27 società assumevano centinaia di lavoratori per poi, in breve tempo, licenziarli tutti,  dando la possibilità di ricevere la cosiddetta “disoccupazione”.

Questo è quanto ha scoperto la compagnia della Guardia di Finanza di Aversa. Dalle indagini sono emerse le fittizie dichiarazione sui rapporti di lavoro.
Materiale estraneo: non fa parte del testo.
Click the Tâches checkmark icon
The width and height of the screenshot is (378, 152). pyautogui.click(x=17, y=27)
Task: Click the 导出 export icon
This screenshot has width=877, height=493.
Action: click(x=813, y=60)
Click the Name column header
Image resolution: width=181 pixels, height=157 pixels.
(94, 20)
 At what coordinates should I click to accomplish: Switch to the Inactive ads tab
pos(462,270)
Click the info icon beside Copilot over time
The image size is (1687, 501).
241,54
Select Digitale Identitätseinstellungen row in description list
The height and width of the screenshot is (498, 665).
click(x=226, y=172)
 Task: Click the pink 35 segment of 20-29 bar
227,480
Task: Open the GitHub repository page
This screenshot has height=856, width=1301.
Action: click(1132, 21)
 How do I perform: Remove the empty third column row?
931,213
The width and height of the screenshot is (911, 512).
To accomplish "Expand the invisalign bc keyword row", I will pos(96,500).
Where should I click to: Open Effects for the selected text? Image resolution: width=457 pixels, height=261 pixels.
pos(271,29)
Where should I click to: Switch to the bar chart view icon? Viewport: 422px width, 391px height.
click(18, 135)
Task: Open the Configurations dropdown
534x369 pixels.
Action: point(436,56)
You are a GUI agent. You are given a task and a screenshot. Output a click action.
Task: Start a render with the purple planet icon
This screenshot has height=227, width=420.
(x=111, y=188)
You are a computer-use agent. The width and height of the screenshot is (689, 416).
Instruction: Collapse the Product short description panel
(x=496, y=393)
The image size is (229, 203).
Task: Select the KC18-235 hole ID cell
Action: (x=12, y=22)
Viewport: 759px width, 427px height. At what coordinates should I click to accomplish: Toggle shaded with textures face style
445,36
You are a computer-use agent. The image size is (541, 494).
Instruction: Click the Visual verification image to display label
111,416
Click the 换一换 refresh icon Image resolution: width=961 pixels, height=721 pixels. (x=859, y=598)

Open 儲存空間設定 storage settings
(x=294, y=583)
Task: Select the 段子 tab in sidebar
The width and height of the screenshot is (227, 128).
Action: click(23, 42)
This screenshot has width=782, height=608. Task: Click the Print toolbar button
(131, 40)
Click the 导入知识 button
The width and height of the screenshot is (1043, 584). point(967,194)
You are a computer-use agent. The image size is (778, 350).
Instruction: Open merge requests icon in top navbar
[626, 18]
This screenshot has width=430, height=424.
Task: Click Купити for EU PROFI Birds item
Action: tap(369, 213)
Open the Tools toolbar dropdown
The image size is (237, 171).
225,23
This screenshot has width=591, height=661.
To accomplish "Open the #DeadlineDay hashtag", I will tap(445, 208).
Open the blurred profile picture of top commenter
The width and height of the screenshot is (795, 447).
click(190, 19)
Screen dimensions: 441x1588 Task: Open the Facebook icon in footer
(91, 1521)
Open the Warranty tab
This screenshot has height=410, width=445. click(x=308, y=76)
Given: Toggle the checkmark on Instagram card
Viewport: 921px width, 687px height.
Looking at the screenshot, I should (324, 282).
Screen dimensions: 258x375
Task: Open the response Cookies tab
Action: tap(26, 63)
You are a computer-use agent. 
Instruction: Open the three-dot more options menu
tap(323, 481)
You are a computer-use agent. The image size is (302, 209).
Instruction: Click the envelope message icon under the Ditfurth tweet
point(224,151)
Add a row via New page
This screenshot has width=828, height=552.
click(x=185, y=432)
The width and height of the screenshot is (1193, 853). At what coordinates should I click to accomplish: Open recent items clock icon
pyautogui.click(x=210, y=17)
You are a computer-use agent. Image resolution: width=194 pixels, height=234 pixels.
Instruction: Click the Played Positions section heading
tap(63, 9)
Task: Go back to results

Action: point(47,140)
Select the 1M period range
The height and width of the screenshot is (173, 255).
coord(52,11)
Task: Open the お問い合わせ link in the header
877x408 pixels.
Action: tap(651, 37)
Tramite appositi consulenti fiscali, si creavano schermi societari per ottenere i sussidi pubblici.

Tutte le società sono risultate prive di sedi operative, quindi create con l’apposito fine: quello di servire solo per i “finti” disoccupati.

Gli ulteriori riscontri di polizia giudiziaria compiuti dalla Guardia di Finanza hanno permesso di accertare che le imprese “fantasma” appartengono ad un  determinato ambito territoriale ben delimitato, che vede coinvolti per lo più i comuni dell’agro aversano e, in particolare, in questi ultimi casi, Villa di Briano, Villa Literno, San Marcellino e Casal di Principe, e in secondo luogo i settori economici più colpiti dal fenomeno, che sono risultati, ancora una volta, quelli delle imprese edili, dei servizi di pulizia e del volantinaggio.

Circa 660 i denunciati, tra imprenditori e percettori del sussidio, per una cifra rubata all’Ente previdenziale di circa 2 milioni di euro.